As the threat of quantum attacks on crypto comes closer to materialising, how ready is the industry for such an event? Will crypto be able to resist such an attack?

Asymmetric cryptography is based on a mathematical principle called a “one-way function”. This enables a public key to be derived from a private key, but not the other way around. The currently known algorithms would need such an astronomically huge amount of time to break the key that it just wouldn’t be feasible to do so.

However, according to a Deloitte article, in 1994, a mathematician called Peter Shor developed an algorithm that could break the security of the most common asymmetric cryptography algorithms.

This means that if a sufficiently large quantum computer can be built, then Shor’s algorithm could be used to derive a private key from its corresponding public key, allowing the quantum computer user to falsely sign the digital signature and steal all the cryptocurrency in a wallet.

Dr Leemon Baird, co-founder of Hedera, the third generation public ledger for use by enterprises, was quoted in an article by SiliconRepublic as saying that if the crypto industry didn’t prepare, a “nightmare scenario” could ensue. He stated:

“What it would mean is that you could break the signature system that allows you to say whether or not tokens are transferred out of your account. Someone could steal everything you have, all of your cryptocurrency, all of your tokens, they could do anything in your name because your name is just a signature and they could forge your signature.”

He added:

“And you could even do weird things like double spins, where you break the blockchain itself because you’ve broken the hash function.”

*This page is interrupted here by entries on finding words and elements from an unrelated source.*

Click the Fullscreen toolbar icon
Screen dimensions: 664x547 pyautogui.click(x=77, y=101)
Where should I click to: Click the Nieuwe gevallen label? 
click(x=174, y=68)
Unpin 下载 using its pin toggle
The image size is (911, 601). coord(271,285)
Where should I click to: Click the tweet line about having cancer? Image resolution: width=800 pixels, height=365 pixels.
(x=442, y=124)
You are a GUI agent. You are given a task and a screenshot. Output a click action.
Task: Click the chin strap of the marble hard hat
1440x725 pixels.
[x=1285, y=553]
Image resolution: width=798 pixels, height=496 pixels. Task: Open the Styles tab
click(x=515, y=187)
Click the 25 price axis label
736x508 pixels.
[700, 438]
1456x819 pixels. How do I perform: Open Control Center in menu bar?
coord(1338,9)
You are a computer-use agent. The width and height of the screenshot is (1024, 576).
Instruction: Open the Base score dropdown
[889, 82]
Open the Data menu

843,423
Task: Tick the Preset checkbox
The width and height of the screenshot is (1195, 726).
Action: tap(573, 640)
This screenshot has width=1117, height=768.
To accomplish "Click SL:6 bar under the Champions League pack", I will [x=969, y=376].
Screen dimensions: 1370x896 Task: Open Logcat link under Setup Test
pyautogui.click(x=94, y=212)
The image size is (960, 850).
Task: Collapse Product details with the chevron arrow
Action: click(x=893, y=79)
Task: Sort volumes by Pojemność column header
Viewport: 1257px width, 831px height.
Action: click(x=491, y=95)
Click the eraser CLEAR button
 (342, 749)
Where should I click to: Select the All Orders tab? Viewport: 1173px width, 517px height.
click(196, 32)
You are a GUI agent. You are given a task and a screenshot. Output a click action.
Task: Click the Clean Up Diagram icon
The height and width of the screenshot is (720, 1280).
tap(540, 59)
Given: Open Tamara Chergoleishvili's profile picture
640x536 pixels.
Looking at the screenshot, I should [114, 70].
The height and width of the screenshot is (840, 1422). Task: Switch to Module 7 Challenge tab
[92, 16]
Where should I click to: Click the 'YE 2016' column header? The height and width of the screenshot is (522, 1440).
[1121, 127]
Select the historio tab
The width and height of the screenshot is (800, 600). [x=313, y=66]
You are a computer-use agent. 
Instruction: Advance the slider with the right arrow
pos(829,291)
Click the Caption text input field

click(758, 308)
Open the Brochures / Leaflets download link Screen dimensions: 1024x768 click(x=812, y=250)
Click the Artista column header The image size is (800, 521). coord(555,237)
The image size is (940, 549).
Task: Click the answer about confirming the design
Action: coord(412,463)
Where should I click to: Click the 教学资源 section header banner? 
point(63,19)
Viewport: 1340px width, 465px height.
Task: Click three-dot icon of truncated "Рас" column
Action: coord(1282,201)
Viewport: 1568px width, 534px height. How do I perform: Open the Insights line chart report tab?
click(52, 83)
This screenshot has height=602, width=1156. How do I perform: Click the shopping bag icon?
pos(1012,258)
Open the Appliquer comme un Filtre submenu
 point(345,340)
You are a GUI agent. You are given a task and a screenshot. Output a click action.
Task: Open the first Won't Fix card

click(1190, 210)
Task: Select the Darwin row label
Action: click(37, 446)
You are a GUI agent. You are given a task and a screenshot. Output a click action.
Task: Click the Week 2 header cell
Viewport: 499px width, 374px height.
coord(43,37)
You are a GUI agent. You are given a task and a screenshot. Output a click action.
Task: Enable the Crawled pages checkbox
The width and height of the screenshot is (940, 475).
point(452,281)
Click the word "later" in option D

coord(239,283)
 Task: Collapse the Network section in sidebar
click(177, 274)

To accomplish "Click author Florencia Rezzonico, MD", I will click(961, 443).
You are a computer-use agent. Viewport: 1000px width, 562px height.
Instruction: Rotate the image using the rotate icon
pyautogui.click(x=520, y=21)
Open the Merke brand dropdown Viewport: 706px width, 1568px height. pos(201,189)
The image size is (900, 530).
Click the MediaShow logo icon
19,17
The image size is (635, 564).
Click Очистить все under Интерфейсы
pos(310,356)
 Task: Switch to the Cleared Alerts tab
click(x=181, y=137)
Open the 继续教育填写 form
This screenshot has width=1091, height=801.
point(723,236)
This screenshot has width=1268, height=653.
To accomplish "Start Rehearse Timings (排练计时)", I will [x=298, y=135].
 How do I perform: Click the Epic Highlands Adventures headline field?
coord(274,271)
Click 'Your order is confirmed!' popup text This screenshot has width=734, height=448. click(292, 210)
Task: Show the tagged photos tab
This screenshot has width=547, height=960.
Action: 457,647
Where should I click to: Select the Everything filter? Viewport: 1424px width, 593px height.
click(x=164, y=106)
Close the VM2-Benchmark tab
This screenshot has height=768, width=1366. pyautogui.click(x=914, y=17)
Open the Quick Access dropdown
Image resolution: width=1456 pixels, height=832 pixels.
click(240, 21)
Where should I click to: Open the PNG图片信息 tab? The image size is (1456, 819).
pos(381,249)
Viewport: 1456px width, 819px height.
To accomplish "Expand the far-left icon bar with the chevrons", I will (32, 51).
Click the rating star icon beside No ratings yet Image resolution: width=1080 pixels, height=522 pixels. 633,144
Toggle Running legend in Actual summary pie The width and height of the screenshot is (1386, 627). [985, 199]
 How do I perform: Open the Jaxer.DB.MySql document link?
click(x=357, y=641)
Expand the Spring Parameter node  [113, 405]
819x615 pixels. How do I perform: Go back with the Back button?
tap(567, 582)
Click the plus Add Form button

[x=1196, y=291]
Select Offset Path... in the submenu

Baird did say though that the industry had plenty of warning, and that it was possible to protect “parts of the blockchain” but at a cost. Baird said that one way was called “hashing”. By creating a “slightly bigger hash” it made it very difficult to guess the length of the input, thereby giving protection from quantum computers.

According to Baird, larger key sizes would protect digital signatures, but the amount they would have to be increased by would make them “very painful”, causing the blockchain to become slower and increasing the costs.

Baird stated that a typical transaction with a digital signature of 64 bytes, ranges from 100 to 200 bytes. However, by using the Falcon algorithm, the smallest of the 4 algorithms selected by the US National Institute of Standards and Technology, a transaction would increase to 1,300 bytes.

“It means you have to send more bytes, you have to store more bytes, you have to process more bytes,” Baird said. “Everything is a pain.”

However, he did state that this would fix the issue and that the byte size would become more manageable.

“No one’s going to die because we have put on 800 bytes or 1300 bytes signatures, we can survive it,” Baird said. “We’ll do it two years from now when there’s an actual standard. There’s no particular rush, but we will do it.

Disclaimer: This article is provided for informational purposes only. It is not offered or intended to be used as legal, tax, investment, financial, or other advice.